BY Arthur Huff Fauset
1971
Title | Black Gods of the Metropolis PDF eBook |
Author | Arthur Huff Fauset |
Publisher | University of Pennsylvania Press |
Pages | 151 |
Release | 1971 |
Genre | History |
ISBN | 0812210018 |
Stemming from his anthropological field work among black religious groups in Philadelphia in the early 1940s, Arthur Huff Fauset believed it was possible to determine the likely direction that mainstream black religious leadership would take in the future, a direction that later indeed manifested itself in the civil rights movement. The American black church, according to Fauset and other contemporary researchers, provided the one place where blacks could experiment without hindrance in activities such as business, politics, social reform, and social expression. With detailed primary accounts of these early spiritual movements and their beliefs and practices, Black Gods of the Metropolis reveals the fascinating origins of such significant modern African American religious groups as the Nation of Islam as well as the role of lesser known and even forgotten churches in the history of the black community. In her new foreword, historian Barbara Dianne Savage discusses the relationship between black intellectuals and black religion, in particular the relationship between black social scientists and black religious practices during Fauset's time. She then explores the complexities of that relationship and its impact on the intellectual and political history of African American religion in general.
BY Arthur Huff Fauset
1971
Title | Black gods of the metropolis PDF eBook |
Author | Arthur Huff Fauset |
Publisher | |
Pages | 128 |
Release | 1971 |
Genre | African Americans |
ISBN | |
BY Herbert Roof Northrup
1971
Title | The Negro in the Air Transport Industry PDF eBook |
Author | Herbert Roof Northrup |
Publisher | |
Pages | 172 |
Release | 1971 |
Genre | African Americans |
ISBN | |
BY Edward E. Curtis IV
2009-04-23
Title | The New Black Gods PDF eBook |
Author | Edward E. Curtis IV |
Publisher | Indiana University Press |
Pages | 286 |
Release | 2009-04-23 |
Genre | Religion |
ISBN | 025300408X |
Taking the influential work of Arthur Huff Fauset as a starting point to break down the false dichotomy that exists between mainstream and marginal, a new generation of scholars offers fresh ideas for understanding the religious expressions of African Americans in the United States. Fauset's 1944 classic, Black Gods of the Metropolis, launched original methods and theories for thinking about African American religions as modern, cosmopolitan, and democratic. The essays in this collection show the diversity of African American religion in the wake of the Great Migration and consider the full field of African American religion from Pentecostalism to Black Judaism, Black Islam, and Father Divine's Peace Mission Movement. As a whole, they create a dynamic, humanistic, and thoroughly interdisciplinary understanding of African American religious history and life.

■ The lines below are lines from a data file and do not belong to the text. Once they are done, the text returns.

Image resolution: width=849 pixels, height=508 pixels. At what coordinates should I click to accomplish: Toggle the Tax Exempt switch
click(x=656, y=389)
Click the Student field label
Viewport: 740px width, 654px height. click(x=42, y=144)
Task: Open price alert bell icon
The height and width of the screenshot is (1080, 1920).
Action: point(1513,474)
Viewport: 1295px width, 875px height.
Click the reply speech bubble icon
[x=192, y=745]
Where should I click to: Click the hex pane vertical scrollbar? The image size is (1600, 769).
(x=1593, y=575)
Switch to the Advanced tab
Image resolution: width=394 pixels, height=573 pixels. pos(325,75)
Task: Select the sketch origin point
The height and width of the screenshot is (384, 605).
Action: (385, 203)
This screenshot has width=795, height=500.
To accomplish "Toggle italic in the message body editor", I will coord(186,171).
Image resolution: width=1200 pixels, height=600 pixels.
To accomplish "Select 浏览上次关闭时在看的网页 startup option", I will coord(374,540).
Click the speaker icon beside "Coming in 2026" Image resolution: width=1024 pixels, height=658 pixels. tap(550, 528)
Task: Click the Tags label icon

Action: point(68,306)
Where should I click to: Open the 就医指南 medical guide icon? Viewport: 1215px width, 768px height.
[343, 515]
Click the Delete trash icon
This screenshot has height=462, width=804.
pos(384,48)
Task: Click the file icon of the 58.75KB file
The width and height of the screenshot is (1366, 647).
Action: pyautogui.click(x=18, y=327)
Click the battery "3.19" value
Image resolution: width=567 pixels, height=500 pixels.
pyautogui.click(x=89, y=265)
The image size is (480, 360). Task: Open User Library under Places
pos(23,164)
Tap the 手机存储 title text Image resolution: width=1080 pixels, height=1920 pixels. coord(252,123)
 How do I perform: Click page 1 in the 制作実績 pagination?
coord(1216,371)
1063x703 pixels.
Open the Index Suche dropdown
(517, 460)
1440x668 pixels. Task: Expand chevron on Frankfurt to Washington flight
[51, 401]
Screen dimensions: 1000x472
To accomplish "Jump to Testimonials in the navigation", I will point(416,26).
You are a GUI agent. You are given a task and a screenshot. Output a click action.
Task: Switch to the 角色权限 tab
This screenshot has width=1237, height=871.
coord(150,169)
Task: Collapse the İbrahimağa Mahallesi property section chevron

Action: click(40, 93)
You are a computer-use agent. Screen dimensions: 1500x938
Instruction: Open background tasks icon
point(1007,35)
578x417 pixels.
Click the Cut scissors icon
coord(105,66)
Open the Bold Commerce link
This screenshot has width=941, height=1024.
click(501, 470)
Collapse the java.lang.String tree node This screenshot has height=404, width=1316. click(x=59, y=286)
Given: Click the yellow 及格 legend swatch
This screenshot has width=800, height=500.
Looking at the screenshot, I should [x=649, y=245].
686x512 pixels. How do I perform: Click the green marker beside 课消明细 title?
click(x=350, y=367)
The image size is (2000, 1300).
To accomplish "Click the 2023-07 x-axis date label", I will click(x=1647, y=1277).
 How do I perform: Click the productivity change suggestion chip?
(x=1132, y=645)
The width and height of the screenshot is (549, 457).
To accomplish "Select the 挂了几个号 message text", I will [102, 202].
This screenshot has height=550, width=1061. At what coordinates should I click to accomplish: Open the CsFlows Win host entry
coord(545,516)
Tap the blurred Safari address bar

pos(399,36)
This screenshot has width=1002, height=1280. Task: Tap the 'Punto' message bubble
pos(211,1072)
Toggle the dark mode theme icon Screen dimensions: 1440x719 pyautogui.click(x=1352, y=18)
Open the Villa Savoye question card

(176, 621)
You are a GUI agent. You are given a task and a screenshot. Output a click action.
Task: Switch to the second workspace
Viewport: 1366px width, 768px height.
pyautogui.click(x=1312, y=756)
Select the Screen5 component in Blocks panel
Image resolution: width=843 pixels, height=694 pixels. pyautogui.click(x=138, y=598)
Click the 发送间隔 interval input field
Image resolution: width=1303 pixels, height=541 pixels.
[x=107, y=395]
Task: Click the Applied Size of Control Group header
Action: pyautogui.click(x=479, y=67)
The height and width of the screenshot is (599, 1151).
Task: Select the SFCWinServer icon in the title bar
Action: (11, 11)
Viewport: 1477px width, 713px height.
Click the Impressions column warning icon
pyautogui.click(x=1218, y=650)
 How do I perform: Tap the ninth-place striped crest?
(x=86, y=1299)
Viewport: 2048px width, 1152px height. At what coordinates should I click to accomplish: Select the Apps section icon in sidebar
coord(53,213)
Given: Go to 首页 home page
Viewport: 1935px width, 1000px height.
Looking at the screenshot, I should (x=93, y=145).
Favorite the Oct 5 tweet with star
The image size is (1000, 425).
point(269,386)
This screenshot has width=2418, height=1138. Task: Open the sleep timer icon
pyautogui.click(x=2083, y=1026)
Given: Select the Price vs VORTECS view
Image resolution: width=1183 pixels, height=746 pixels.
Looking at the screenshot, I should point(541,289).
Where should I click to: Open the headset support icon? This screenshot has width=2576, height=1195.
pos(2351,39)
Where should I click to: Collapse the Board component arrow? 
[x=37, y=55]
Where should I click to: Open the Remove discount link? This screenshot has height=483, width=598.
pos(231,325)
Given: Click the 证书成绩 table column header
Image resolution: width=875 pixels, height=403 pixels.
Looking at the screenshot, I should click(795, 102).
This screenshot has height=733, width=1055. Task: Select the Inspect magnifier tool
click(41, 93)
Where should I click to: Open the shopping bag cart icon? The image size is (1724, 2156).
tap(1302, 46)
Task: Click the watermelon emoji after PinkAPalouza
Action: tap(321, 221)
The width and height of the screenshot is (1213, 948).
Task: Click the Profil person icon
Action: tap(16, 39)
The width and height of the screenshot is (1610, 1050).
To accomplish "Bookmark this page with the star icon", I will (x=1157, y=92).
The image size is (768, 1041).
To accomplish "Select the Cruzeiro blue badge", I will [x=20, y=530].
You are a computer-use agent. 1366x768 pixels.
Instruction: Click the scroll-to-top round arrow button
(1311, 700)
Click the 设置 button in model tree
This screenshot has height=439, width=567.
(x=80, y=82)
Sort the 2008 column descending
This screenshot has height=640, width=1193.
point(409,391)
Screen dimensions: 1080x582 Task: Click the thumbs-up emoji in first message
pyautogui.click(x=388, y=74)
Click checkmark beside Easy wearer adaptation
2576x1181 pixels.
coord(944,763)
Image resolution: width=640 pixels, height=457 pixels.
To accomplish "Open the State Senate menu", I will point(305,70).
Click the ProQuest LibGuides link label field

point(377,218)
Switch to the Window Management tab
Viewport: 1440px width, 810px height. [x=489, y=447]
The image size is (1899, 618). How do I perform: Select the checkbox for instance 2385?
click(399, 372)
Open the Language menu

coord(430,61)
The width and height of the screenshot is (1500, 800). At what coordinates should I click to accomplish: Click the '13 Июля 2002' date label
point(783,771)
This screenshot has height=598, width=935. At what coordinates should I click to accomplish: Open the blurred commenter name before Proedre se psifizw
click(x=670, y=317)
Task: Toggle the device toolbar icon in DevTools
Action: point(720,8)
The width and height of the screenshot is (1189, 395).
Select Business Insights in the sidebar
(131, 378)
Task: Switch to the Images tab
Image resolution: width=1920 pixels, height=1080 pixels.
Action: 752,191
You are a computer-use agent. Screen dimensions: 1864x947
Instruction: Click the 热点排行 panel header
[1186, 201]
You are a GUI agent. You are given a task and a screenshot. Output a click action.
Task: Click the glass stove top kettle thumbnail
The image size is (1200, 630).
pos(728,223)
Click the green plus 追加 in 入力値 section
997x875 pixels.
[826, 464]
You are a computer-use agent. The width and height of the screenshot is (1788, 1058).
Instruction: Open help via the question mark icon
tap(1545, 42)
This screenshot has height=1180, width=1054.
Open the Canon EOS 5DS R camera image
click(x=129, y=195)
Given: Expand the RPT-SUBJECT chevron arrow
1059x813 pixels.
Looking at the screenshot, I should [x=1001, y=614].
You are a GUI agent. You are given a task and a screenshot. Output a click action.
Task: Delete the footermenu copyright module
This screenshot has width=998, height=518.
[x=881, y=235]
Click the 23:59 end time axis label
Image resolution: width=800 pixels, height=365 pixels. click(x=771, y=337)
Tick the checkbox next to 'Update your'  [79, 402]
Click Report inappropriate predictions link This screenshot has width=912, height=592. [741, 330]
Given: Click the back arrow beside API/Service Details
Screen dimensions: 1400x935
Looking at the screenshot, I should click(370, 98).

This book is essential reading for anyone who studies the African American experience.
BY
1978
Title | Black Gods of the Metropolis PDF eBook |
Author | |
Publisher | |
Pages | |
Release | 1978 |
Genre | |
ISBN | |
BY Arthur Huff Fauset
1963
Title | Black Gods of the Metropolis PDF eBook |
Author | Arthur Huff Fauset |
Publisher | |
Pages | |
Release | 1963 |
Genre | |
ISBN | |
BY Judith Weisenfeld
2018-11-06
Title | New World A-Coming PDF eBook |
Author | Judith Weisenfeld |
Publisher | NYU Press |
Pages | 357 |
Release | 2018-11-06 |
Genre | History |
ISBN | 1479865850 |
"When Joseph Nathaniel Beckles registered for the draft in the 1942, he rejected the racial categories presented to him and persuaded the registrar to cross out the check mark she had placed next to Negro and substitute "Ethiopian Hebrew." "God did not make us Negroes," declared religious leaders in black communities of the early twentieth-century urban North. They insisted that so-called Negroes are, in reality, Ethiopian Hebrews, Asiatic Muslims, or raceless children of God. Rejecting conventional American racial classification, many black southern migrants and immigrants from the Caribbean embraced these alternative visions of black history, racial identity, and collective future, thereby reshaping the black religious and racial landscape. Focusing on the Moorish Science Temple, the Nation of Islam, Father Divine's Peace Mission Movement, and a number of congregations of Ethiopian Hebrews, Judith Weisenfeld argues that the appeal of these groups lay not only in the new religious opportunities membership provided, but also in the novel ways they formulated a religio-racial identity. Arguing that members of these groups understood their religious and racial identities as divinely-ordained and inseparable, the book examines how this sense of self shaped their conceptions of their bodies, families, religious and social communities, space and place, and political sensibilities. Weisenfeld draws on extensive archival research and incorporates a rich array of sources to highlight the experiences of average members."--Publisher's description.